Problem to work on: Tally the lines of the data that include the word "computer". Only the number is to be returned.

Stored items:
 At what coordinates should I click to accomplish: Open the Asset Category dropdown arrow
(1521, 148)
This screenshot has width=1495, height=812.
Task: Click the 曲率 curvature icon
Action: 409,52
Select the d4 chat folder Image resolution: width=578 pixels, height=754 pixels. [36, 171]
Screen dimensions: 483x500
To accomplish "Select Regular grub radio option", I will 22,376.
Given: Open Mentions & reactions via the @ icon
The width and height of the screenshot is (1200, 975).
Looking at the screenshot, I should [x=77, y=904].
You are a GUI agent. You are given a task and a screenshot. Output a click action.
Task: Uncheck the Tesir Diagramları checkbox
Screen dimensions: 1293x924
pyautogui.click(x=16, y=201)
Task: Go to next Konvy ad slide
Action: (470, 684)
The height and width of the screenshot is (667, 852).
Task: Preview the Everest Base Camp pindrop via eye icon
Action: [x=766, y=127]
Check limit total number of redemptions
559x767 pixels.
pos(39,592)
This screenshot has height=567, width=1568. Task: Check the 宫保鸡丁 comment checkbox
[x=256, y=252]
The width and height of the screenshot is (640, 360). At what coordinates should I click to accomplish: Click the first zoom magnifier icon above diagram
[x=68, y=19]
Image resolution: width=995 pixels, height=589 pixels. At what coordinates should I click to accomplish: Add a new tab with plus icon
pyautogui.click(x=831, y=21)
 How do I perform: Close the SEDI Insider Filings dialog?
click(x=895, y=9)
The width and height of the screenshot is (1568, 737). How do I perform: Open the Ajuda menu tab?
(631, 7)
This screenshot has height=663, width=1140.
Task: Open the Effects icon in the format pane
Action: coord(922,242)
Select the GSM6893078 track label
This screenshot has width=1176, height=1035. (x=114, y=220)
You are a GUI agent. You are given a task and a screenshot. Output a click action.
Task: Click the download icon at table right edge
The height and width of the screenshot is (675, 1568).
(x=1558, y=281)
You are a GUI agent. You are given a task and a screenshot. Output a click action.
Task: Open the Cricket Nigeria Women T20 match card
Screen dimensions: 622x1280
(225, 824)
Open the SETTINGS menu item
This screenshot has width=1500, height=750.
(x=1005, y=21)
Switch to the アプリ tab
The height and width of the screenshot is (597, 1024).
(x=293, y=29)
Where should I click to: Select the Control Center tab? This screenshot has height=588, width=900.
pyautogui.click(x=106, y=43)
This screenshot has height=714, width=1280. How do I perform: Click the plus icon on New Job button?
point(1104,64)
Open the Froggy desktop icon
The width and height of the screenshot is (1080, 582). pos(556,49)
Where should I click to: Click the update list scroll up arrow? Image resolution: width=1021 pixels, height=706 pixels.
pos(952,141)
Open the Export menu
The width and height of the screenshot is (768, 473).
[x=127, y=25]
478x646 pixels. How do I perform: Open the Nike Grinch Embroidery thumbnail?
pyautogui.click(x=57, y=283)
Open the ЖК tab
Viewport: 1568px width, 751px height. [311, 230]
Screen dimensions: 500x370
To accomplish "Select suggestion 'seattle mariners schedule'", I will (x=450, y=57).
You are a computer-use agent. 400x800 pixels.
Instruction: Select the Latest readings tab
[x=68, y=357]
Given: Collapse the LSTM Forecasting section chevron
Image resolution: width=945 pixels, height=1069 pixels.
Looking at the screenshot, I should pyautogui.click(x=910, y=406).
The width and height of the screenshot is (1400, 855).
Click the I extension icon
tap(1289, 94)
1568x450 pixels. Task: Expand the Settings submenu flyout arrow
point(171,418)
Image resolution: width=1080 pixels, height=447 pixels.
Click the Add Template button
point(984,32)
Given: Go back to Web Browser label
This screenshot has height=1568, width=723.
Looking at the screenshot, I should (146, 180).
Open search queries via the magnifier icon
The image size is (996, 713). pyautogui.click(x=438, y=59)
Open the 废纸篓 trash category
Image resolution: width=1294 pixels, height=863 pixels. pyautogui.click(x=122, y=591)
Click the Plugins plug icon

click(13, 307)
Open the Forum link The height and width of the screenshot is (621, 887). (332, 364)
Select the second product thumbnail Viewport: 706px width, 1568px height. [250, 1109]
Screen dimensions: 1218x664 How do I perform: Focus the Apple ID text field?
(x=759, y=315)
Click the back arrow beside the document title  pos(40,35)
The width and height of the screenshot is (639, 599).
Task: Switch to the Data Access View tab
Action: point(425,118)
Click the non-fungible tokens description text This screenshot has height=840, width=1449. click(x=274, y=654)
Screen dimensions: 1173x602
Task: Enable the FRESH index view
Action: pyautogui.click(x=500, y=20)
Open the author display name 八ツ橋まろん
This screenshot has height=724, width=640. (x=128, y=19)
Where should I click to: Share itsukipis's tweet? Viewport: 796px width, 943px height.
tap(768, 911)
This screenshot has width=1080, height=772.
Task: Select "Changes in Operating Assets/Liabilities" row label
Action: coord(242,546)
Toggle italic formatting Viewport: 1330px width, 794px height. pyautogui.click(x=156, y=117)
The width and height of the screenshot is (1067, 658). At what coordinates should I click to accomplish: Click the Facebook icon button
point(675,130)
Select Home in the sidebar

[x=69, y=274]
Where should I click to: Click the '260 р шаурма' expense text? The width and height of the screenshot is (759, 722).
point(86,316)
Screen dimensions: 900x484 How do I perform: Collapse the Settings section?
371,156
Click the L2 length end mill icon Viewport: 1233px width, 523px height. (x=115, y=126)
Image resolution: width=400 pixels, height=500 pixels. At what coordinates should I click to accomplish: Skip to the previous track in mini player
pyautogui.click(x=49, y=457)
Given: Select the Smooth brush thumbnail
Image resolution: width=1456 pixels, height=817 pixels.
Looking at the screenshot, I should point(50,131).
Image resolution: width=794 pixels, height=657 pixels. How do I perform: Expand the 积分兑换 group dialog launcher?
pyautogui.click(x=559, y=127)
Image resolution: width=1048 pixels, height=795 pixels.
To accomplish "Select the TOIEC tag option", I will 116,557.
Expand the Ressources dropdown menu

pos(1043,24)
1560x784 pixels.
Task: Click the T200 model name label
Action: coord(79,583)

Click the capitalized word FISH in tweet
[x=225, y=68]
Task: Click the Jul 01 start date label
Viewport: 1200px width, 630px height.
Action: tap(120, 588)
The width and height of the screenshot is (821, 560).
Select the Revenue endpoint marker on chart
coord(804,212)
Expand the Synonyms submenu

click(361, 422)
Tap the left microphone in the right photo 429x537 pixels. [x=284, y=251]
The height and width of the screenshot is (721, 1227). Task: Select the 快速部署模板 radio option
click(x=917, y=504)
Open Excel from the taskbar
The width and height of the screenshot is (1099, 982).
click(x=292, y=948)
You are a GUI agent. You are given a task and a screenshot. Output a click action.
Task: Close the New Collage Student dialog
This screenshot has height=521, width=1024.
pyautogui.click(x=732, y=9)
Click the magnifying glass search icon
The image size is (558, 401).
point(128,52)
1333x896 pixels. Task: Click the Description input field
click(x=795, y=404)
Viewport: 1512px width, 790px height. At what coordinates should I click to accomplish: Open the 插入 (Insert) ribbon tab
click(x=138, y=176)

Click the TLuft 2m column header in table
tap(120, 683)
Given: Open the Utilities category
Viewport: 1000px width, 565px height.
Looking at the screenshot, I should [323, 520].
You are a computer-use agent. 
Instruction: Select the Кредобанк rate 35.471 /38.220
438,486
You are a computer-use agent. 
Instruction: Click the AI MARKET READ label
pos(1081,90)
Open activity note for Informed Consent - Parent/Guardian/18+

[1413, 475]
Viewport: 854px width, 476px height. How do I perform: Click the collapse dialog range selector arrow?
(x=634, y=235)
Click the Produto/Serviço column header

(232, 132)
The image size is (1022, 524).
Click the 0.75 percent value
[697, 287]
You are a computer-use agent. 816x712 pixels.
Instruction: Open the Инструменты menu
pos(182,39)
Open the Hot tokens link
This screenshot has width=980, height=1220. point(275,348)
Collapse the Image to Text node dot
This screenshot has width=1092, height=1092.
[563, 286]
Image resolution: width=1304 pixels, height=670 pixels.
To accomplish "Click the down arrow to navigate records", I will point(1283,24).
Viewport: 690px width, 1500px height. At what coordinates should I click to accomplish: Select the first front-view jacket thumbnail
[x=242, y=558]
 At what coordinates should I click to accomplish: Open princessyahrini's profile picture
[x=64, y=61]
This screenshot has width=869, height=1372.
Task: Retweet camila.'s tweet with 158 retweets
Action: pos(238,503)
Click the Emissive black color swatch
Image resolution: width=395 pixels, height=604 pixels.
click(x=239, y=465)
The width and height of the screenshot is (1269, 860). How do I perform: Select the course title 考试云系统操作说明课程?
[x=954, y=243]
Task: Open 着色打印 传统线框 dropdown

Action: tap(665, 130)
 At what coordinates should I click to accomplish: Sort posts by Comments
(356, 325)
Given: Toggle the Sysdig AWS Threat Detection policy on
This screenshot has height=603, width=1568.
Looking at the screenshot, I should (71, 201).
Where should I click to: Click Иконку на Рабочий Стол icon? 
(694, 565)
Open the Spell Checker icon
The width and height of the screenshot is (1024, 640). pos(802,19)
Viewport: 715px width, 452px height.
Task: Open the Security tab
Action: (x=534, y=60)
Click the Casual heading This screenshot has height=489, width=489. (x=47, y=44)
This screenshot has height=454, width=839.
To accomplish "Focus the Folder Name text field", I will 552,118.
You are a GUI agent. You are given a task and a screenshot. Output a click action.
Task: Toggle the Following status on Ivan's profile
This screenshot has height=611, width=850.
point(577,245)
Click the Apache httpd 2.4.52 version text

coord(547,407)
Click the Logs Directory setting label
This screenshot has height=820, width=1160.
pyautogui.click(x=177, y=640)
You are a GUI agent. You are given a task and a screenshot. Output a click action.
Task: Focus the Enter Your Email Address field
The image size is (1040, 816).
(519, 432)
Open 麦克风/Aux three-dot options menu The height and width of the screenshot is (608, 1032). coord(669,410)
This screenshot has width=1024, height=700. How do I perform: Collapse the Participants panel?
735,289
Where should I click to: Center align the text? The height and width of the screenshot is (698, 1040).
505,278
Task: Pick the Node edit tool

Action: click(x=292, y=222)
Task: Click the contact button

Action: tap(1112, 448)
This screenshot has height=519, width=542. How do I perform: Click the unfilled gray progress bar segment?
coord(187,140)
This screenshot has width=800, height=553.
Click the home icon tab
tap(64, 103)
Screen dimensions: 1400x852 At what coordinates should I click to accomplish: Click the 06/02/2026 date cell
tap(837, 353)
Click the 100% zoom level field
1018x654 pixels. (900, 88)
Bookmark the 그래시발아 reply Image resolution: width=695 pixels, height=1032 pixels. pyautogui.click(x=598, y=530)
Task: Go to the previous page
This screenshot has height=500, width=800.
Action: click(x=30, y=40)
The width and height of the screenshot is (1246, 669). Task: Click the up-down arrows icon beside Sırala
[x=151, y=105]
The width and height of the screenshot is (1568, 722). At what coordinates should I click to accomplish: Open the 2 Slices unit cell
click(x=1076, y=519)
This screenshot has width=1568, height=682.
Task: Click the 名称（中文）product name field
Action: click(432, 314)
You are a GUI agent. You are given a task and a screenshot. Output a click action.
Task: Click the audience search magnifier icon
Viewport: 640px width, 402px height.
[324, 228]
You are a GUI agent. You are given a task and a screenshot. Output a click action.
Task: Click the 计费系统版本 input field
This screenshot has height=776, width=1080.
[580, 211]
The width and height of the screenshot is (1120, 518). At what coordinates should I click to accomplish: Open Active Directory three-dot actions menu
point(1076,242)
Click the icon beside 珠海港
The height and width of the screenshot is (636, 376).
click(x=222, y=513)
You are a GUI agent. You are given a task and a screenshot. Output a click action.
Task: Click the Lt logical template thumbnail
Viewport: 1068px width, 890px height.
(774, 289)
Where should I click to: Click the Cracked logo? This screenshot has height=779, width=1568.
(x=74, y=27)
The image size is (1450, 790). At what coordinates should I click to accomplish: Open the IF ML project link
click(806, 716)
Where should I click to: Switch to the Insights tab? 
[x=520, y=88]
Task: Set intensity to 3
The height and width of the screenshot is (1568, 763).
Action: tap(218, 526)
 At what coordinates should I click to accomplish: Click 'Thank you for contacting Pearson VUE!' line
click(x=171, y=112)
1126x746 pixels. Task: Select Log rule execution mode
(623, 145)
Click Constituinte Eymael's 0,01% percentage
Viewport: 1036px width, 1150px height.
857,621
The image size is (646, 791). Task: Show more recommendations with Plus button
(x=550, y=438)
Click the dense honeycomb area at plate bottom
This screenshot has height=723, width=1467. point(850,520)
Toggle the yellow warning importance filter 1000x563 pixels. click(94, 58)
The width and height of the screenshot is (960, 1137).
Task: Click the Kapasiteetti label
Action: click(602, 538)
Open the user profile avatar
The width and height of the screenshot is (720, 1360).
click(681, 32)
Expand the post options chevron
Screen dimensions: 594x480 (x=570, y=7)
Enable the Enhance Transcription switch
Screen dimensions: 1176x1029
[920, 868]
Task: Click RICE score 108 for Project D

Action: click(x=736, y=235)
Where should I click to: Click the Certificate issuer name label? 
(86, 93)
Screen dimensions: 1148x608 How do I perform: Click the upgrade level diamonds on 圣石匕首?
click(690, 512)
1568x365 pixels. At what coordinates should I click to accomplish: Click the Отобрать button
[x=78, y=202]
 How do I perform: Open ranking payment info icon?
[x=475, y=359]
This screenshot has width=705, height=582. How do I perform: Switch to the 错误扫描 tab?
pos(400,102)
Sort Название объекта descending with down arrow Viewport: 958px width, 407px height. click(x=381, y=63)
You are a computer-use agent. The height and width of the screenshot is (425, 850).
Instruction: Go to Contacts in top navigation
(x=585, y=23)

Written reply: 5